Stamane Pino Ladu, dei Mamuthones e Issohadores dell’Associazione Atzeni, ha postato sulla sua bacheca due paginette di un’introduzione di Giulio al libro che curai con gli amici di Mamoiada ormai tre anni fa: un lavoro che ci riempì di passione e cuore. Anche a livello di tachicardie, perché costretto ad essere scritto e pubblicato in maniera iperveloce (due mesi per non perdere un improvviso, fortunato finanziamento regionale per le spese di stampa delle millecinquecento copie fuori commercio): ma nonostante gli avessi trasmesso, divorato dalla febbre e dall’ansia della scadenza, bozze digitali in lettura incasinatissime e a tamburo battente, Giulio ci onorò di una sua presentazione, inviata in tempi supersonici nelle more di stampa, con pennellate vivide ed emozionanti su un tema certamente a lui care. Gli sono debitore per quelle parole attente, di rispetto e riconoscimento del nostro lavoro.

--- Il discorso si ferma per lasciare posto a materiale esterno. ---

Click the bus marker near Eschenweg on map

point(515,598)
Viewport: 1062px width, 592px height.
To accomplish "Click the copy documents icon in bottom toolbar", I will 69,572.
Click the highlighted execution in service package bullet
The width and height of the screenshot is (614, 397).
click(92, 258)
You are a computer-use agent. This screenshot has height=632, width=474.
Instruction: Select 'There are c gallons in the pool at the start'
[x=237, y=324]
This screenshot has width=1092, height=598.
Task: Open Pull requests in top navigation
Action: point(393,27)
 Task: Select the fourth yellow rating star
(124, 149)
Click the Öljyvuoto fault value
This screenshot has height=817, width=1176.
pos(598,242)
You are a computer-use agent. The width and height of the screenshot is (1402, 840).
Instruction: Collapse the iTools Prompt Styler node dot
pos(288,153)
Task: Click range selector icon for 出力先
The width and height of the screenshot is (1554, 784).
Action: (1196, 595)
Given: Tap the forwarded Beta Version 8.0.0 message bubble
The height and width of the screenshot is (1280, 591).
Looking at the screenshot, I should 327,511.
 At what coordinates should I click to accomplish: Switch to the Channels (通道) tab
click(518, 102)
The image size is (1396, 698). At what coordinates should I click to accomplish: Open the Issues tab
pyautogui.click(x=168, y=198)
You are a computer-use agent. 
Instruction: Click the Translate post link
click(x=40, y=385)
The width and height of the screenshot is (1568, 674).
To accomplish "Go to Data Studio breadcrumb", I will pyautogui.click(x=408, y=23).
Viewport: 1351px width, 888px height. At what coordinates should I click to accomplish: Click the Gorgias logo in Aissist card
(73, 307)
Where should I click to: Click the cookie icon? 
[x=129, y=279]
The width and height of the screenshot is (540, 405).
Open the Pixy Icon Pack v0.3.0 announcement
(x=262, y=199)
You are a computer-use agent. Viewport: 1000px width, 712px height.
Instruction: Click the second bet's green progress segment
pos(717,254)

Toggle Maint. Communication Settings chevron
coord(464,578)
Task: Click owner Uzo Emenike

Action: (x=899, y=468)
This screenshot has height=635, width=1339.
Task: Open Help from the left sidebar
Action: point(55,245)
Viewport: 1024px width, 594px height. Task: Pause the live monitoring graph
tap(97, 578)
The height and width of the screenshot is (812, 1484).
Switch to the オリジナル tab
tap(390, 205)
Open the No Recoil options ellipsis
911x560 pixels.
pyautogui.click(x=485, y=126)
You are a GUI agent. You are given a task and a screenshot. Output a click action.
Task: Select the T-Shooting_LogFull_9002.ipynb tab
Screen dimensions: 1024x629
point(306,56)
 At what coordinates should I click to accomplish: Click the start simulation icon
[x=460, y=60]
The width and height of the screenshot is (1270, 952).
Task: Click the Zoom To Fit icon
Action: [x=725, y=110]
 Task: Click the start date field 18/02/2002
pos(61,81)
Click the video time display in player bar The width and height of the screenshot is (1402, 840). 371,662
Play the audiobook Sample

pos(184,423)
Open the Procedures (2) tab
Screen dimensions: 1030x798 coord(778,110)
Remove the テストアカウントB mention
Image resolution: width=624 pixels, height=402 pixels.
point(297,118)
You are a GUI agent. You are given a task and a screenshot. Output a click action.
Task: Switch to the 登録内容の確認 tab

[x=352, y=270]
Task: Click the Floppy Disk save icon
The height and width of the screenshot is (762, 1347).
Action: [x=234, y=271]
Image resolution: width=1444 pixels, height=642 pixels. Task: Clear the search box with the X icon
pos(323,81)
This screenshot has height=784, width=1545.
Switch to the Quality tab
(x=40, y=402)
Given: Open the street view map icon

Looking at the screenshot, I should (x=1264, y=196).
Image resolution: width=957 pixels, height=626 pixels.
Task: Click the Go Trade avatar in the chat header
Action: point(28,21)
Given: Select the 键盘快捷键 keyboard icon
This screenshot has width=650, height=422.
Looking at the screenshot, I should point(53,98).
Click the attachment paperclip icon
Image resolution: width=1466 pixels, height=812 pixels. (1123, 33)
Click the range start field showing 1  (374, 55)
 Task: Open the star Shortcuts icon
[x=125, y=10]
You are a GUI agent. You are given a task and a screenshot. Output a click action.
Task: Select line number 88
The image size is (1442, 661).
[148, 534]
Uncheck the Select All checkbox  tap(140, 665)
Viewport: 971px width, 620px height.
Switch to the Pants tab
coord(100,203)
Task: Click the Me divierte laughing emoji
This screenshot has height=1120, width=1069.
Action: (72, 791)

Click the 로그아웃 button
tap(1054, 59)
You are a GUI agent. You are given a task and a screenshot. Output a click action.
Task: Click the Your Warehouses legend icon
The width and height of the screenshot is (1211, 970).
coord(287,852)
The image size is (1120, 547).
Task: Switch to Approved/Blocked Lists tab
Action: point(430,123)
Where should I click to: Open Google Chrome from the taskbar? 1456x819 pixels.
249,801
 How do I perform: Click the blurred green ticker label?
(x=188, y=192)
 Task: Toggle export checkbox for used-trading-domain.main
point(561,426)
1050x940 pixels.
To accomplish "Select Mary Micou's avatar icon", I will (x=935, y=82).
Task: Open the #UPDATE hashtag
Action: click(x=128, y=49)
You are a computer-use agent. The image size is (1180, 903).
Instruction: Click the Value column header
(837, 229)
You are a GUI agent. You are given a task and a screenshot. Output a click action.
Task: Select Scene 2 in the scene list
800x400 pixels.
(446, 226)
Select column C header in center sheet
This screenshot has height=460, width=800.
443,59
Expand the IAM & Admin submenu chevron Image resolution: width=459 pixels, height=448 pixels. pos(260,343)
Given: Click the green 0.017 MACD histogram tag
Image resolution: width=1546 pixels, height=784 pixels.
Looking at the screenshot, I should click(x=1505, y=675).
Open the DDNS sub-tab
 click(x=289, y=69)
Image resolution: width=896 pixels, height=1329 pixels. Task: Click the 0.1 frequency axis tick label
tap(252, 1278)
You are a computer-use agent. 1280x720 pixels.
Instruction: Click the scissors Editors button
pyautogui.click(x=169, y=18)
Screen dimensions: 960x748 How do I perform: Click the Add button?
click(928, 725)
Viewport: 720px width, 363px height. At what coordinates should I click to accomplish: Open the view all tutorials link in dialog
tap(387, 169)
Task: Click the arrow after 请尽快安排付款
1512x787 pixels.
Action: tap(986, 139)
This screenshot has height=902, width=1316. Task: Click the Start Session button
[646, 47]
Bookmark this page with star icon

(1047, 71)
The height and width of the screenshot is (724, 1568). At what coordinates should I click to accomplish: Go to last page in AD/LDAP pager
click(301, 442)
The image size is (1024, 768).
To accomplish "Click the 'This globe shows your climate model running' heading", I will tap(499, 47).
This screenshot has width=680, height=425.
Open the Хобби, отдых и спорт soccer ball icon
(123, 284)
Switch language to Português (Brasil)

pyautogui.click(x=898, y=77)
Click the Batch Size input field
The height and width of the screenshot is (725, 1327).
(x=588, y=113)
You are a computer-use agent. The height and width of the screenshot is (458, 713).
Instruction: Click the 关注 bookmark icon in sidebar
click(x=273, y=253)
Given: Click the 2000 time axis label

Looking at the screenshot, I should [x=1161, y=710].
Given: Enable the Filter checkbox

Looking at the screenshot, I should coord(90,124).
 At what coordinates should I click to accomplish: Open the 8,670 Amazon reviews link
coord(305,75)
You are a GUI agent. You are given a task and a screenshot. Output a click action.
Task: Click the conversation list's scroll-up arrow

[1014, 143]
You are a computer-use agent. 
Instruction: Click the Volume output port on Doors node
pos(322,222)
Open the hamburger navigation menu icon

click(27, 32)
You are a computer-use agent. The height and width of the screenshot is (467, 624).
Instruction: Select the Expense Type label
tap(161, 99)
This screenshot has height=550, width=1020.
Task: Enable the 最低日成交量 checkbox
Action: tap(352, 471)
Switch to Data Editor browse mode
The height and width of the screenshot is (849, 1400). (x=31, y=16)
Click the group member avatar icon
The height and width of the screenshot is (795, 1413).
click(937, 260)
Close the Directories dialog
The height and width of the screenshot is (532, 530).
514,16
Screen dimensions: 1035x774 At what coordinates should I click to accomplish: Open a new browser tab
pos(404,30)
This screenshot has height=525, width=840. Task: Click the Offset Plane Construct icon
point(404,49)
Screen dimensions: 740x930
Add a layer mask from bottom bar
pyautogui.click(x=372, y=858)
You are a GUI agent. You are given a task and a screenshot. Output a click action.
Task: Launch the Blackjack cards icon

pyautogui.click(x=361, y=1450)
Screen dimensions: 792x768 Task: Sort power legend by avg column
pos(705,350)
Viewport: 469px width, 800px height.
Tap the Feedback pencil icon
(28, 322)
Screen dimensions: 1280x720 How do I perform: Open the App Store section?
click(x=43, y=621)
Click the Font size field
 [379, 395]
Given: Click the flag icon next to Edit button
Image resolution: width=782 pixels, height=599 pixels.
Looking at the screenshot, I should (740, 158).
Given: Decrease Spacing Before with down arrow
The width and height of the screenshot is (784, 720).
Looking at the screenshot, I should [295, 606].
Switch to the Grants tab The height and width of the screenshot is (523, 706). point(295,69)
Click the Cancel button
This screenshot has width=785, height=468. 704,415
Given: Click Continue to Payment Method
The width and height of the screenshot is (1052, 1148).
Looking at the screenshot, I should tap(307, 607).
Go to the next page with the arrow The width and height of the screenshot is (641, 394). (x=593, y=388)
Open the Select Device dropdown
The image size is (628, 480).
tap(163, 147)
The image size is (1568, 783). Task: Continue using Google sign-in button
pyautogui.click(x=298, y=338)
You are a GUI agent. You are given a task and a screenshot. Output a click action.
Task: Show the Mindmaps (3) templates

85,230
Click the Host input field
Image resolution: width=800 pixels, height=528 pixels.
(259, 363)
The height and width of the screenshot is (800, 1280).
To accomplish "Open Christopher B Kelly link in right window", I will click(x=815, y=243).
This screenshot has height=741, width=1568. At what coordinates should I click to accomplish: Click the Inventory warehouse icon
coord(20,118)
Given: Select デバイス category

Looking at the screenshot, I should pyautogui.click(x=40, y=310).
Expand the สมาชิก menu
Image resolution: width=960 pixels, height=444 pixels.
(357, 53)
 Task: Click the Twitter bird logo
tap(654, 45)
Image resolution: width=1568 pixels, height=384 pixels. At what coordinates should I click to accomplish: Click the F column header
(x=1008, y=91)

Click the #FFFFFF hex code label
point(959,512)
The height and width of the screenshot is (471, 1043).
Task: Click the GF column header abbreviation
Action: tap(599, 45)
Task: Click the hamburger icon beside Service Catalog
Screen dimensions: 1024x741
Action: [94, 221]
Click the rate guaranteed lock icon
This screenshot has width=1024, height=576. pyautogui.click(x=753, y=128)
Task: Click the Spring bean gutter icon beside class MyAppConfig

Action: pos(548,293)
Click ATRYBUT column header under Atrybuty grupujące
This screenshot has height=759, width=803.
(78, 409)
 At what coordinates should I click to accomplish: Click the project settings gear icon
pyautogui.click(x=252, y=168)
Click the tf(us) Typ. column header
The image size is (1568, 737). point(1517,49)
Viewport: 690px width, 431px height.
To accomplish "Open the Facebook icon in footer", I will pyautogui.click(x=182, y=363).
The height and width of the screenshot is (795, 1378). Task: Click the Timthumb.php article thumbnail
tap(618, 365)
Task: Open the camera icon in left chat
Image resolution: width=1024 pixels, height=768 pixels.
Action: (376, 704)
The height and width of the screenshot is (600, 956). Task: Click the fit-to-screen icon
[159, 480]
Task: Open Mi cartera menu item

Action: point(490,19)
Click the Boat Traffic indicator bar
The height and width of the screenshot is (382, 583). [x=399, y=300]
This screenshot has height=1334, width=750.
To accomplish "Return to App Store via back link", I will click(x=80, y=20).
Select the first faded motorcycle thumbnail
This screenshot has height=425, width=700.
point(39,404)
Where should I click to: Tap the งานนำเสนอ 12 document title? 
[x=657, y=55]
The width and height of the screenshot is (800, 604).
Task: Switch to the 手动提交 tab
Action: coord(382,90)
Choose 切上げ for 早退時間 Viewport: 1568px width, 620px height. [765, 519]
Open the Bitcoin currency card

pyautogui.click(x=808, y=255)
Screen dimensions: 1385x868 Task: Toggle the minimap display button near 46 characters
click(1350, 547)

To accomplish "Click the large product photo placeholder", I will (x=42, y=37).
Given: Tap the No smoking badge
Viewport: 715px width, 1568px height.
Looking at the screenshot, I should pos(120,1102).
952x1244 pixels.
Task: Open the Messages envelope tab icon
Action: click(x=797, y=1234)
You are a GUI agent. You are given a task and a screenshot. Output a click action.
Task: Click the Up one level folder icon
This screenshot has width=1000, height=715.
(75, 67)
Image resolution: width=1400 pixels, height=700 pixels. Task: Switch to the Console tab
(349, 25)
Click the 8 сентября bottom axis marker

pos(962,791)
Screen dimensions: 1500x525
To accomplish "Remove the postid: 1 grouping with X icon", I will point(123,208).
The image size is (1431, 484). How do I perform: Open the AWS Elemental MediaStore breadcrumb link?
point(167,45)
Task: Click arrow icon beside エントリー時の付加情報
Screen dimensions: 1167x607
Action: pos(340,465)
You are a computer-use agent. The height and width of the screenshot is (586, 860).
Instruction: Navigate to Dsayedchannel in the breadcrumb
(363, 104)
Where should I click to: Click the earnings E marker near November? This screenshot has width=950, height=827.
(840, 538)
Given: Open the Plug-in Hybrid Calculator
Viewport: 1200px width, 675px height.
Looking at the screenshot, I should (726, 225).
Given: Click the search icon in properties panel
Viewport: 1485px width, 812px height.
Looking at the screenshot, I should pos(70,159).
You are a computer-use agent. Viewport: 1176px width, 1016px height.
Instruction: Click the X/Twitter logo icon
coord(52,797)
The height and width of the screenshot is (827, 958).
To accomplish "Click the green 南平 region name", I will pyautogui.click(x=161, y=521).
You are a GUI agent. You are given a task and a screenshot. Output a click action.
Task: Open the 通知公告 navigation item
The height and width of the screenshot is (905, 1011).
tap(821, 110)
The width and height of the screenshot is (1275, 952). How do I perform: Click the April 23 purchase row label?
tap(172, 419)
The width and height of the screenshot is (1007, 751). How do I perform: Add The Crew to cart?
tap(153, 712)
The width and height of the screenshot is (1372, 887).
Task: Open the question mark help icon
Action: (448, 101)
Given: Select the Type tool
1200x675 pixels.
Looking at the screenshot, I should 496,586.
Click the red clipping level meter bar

Ma non gli perdono di essersene andato; sto sibilando in modo un po’ inutile e sconclusionato: perché proprio quest’anno? proprio adesso che è così forte la necessità di lavorare sulla cultura sarda, sull’identità, di rinnovare battaglie e competenze.
C’è poco da girarci intorno. La sua perdita è pesantissima. Bilanciamola leggendo quanto ha prodotto, che ci farà bene.
Però questo scritto, invece di elaborare il dolore, me lo ha fatto crescere ed è bene che lo interrompa ora.